Collaboration is a pillar of history
Much of the greatest writing of all time was done collaboratively. One of my favorite little-known examples is T.S. Eliot’s The Waste Land. About 20 pages long when published, the magnificent poem began as a manuscript of ~100 pages.
What happened to the other ~80 pages?
Ezra Pound happened.
Together with Eliot’s first wife, Ezra Pound provided the luminous, clarifying edits that made The Waste Land as potent and poignant as it is today. Although Eliot himself also played a role in reducing the length of the manuscript, his self-editing only got him part of the way there.
Here’s a look at Pound’s markup of Eliot’s work:
The result of these edits ended up being one of the most beloved sections of the poem — a scant 8 lines, distilled from about 25.
Without Pound, The Waste Land might never have seen daylight, and T.S. Eliot almost certainly wouldn’t have won the Nobel Prize in Literature. That’s the power of a strong collaborator.
Although their story is my personal favorite, Pound and Eliot aren’t exceptional. In fact, powerful creative partnerships are a pillar of history.
Here are a few famous ones, off the tops of my and Pavel Brodsky’s heads:
- One of the most famous and profitable business partnerships — between Warren Buffet and Charlie Munger — has been going on for 60+ years, and they haven’t even had a fight.
- Steven Spielberg and John Williams worked together on 25 of Spielberg’s 26 films, producing some of the greatest film scores ever.
- The collaborative powers of F Scott Fitzgerald and Zelda Fitzgerald are legendary, along with their powers of forgiveness.
- Will and Ariel Durant literally wrote The Story of Civilization together — and, just to show us how well they worked together, they wrote a Dual Autobiography.
- Comedic duo Jim and Jeanne Gaffigan “write everything together,” according to Jim.
These are deep relationships, reinforced with the satisfaction of creating something amazing together. Instead of fighting over the spotlight, these people teamed up and worked together — and in doing so, they made the world a better place.
Is collaboration underrated?
In the world of writing, there are many incredible collaboration tools. Yet, many writers seem to do nearly everything alone.

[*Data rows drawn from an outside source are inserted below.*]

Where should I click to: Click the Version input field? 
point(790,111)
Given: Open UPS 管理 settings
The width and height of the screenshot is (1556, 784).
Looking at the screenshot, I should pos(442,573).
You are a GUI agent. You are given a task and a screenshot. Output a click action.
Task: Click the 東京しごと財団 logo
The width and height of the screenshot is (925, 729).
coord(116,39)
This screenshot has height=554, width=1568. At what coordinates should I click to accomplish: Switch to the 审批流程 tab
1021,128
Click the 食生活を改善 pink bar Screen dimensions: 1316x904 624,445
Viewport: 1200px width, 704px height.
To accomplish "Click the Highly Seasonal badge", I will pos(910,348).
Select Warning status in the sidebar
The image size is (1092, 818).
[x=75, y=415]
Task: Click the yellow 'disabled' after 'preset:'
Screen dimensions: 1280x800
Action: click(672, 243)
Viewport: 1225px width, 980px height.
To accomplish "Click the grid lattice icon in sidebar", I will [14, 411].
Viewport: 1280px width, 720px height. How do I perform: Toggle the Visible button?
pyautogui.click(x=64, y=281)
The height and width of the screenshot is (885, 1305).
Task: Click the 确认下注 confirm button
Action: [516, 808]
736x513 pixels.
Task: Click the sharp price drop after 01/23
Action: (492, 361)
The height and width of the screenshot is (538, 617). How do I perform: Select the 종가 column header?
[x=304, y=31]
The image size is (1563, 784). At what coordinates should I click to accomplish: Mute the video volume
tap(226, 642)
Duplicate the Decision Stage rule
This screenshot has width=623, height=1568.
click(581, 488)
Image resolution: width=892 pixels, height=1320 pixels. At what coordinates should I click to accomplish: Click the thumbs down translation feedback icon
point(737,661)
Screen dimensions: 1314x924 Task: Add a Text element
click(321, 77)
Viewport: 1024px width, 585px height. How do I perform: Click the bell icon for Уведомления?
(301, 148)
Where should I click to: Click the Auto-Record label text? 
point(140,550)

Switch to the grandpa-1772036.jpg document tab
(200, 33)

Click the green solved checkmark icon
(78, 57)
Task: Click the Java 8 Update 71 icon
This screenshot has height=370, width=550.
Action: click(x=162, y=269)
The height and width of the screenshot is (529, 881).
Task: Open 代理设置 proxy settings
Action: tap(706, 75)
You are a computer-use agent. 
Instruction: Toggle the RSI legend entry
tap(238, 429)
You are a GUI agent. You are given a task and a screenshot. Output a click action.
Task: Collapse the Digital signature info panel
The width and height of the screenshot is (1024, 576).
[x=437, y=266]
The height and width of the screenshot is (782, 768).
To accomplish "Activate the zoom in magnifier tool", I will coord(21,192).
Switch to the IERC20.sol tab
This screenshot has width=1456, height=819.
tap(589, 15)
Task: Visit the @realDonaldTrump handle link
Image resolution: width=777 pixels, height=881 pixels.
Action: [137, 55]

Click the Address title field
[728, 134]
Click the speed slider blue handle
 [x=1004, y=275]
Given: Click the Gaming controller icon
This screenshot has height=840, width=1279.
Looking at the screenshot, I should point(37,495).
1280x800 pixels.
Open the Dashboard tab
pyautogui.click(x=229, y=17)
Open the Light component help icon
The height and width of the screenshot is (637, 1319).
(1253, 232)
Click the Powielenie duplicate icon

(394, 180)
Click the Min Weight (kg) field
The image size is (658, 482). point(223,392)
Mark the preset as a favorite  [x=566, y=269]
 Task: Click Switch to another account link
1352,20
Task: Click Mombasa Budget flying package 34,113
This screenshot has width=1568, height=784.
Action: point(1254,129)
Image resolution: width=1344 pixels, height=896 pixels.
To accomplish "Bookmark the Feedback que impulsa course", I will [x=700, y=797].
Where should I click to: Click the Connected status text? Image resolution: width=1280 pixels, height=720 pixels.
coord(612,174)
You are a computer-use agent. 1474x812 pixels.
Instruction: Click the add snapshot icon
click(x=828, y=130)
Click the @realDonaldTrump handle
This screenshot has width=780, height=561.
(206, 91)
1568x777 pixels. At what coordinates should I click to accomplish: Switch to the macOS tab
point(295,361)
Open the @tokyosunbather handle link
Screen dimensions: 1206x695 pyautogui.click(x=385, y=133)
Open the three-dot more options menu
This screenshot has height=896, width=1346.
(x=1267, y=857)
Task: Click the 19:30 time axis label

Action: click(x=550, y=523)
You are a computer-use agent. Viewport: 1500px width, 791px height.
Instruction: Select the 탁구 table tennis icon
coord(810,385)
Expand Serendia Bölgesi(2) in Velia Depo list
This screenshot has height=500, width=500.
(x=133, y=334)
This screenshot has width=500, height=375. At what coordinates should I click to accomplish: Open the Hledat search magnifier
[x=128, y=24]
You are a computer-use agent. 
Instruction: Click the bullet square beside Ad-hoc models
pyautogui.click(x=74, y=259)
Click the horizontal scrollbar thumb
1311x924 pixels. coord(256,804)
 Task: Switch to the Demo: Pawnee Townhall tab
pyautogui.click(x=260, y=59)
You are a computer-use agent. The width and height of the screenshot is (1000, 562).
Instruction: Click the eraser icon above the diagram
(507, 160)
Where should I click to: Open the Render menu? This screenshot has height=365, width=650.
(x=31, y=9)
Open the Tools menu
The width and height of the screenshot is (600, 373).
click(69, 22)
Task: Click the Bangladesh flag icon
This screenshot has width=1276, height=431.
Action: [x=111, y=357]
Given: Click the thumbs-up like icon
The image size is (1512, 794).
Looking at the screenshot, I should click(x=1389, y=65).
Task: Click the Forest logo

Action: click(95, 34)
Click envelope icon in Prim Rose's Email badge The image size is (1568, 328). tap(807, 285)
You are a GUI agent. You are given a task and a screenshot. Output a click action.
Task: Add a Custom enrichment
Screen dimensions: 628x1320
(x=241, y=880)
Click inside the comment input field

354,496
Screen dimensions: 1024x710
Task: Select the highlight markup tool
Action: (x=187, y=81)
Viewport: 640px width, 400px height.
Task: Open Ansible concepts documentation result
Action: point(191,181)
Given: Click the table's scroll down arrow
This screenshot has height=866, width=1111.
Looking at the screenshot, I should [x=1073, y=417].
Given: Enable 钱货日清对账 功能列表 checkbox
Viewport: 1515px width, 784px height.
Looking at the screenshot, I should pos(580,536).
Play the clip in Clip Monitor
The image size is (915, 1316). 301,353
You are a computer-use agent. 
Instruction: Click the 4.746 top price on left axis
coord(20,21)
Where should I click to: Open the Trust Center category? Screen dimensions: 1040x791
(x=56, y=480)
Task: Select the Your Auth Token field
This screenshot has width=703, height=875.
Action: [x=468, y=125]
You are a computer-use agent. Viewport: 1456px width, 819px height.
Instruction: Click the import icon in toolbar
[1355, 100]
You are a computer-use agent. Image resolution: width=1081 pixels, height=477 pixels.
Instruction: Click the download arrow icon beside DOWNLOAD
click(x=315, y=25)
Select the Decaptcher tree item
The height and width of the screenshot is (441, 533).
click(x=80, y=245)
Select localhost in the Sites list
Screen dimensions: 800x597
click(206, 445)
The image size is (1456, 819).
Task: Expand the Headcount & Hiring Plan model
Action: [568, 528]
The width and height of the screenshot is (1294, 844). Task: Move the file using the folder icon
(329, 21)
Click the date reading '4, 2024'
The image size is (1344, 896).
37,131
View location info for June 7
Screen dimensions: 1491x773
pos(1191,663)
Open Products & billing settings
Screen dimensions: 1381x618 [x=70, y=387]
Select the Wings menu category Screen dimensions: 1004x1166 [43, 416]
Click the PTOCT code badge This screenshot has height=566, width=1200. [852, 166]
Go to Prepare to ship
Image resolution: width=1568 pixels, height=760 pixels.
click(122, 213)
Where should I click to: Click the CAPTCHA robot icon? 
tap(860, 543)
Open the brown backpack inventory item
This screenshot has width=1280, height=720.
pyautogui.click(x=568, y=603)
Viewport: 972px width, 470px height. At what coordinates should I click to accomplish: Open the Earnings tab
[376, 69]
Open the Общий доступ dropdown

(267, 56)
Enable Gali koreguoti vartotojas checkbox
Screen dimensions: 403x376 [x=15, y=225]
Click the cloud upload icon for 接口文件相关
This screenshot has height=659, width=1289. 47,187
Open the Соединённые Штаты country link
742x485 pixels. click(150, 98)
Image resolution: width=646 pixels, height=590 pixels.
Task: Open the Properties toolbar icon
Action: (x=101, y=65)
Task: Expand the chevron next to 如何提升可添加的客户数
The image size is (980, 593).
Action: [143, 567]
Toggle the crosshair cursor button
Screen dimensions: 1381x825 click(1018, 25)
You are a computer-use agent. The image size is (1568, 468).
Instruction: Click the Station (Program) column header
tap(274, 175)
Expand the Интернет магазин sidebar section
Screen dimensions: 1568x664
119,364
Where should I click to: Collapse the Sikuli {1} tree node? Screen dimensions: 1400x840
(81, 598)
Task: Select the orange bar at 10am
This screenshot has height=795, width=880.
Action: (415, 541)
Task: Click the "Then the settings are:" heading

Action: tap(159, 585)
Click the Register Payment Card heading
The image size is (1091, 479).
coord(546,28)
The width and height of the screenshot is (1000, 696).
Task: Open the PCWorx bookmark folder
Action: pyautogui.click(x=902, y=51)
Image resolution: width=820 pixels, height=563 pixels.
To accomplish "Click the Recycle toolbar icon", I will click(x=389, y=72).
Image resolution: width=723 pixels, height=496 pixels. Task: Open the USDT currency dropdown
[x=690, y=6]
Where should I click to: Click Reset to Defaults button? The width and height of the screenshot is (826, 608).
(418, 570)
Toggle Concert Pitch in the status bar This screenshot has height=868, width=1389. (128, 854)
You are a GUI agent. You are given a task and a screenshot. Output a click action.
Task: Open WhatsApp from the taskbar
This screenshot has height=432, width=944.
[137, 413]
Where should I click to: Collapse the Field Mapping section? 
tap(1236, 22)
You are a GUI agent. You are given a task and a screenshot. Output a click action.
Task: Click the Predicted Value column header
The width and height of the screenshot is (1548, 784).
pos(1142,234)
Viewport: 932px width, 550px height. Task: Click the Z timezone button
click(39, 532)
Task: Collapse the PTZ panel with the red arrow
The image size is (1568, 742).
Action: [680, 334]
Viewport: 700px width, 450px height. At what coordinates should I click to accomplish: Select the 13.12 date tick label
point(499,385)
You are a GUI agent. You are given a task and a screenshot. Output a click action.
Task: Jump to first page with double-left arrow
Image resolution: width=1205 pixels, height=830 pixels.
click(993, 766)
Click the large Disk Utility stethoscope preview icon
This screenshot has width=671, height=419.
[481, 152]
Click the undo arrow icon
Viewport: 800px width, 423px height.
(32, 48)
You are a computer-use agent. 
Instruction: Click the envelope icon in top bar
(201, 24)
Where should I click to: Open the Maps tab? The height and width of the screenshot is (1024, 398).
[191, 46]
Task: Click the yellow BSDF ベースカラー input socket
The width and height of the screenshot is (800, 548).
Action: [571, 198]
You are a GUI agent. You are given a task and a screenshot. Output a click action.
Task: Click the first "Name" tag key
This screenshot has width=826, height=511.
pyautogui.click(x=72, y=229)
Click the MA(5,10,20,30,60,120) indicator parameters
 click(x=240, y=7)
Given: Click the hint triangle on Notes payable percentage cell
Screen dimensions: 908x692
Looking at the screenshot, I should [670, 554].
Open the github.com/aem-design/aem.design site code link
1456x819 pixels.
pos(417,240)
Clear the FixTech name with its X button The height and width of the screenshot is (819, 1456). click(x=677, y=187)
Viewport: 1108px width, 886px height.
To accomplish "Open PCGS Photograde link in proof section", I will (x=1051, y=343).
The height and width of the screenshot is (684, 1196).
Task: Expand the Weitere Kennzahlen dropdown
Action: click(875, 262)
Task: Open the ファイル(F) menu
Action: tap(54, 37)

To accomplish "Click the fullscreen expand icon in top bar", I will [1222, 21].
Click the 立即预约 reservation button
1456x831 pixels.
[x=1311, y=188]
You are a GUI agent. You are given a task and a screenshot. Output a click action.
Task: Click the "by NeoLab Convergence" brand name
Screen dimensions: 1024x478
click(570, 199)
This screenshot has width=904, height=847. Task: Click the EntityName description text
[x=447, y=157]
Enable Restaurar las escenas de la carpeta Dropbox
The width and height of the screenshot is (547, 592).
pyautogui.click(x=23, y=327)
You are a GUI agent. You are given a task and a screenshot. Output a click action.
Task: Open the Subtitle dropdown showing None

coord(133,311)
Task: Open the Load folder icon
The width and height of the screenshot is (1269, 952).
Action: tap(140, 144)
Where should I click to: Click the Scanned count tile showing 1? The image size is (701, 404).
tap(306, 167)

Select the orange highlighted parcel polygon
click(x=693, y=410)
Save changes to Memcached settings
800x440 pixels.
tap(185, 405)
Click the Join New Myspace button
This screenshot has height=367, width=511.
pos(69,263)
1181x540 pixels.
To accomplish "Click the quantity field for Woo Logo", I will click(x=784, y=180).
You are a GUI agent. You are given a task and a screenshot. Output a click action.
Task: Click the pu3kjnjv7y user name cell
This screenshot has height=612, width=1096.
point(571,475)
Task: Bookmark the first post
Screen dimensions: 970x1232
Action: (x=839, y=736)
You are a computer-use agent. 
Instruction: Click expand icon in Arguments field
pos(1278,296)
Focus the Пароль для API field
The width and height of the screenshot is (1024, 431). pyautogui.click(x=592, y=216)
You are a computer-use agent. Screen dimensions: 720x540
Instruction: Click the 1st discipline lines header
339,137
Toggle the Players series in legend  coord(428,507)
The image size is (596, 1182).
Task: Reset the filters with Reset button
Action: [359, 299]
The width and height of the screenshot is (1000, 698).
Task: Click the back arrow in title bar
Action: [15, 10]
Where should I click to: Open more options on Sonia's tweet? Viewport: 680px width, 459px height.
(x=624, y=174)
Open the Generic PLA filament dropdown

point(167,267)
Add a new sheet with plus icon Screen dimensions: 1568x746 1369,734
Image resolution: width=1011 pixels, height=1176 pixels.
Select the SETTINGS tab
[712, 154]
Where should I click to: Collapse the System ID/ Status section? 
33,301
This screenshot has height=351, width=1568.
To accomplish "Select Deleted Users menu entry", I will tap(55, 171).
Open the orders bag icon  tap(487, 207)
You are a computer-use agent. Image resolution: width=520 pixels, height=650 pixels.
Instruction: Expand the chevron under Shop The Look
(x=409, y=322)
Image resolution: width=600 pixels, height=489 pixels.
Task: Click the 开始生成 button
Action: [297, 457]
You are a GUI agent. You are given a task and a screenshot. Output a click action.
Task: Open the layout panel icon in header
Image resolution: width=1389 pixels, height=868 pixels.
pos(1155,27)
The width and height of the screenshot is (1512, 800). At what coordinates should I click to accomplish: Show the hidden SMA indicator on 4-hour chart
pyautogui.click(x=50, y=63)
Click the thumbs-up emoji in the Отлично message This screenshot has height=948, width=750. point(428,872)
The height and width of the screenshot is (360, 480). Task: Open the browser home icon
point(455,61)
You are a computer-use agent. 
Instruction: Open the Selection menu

At minimum, digital publishing platforms seem to support that perception. For example, on Medium, I’m not aware of any way to list two writers as equal contributors to a single essay.
Also, in the past, barriers to publication made it harder for writers to avoid collaborating. As happy as I am that publishing has been decentralized, the old-world publishing model may have encouraged collaboration by driving more people to team up in order to get published. Today, it’s easy to fly solo as a writer and self-publisher.
For these reasons, I wonder — have we devalued collaboration?
If yes, I hope the tide changes soon. Collaboration offers so many benefits. For me, it’s cathartic and exhilarating. It’s a way to build amazing relationships, and also to strengthen them. It’s a great vehicle for social learning, self-improvement, trust-building, and — of course — the improvement of ideas. When done right, collaboration is a force to be reckoned with.
So, if you haven’t considered collaborating, I encourage you to give it a try. You might find that it enriches both your work and you as a person — and helps you forge deeper human connections.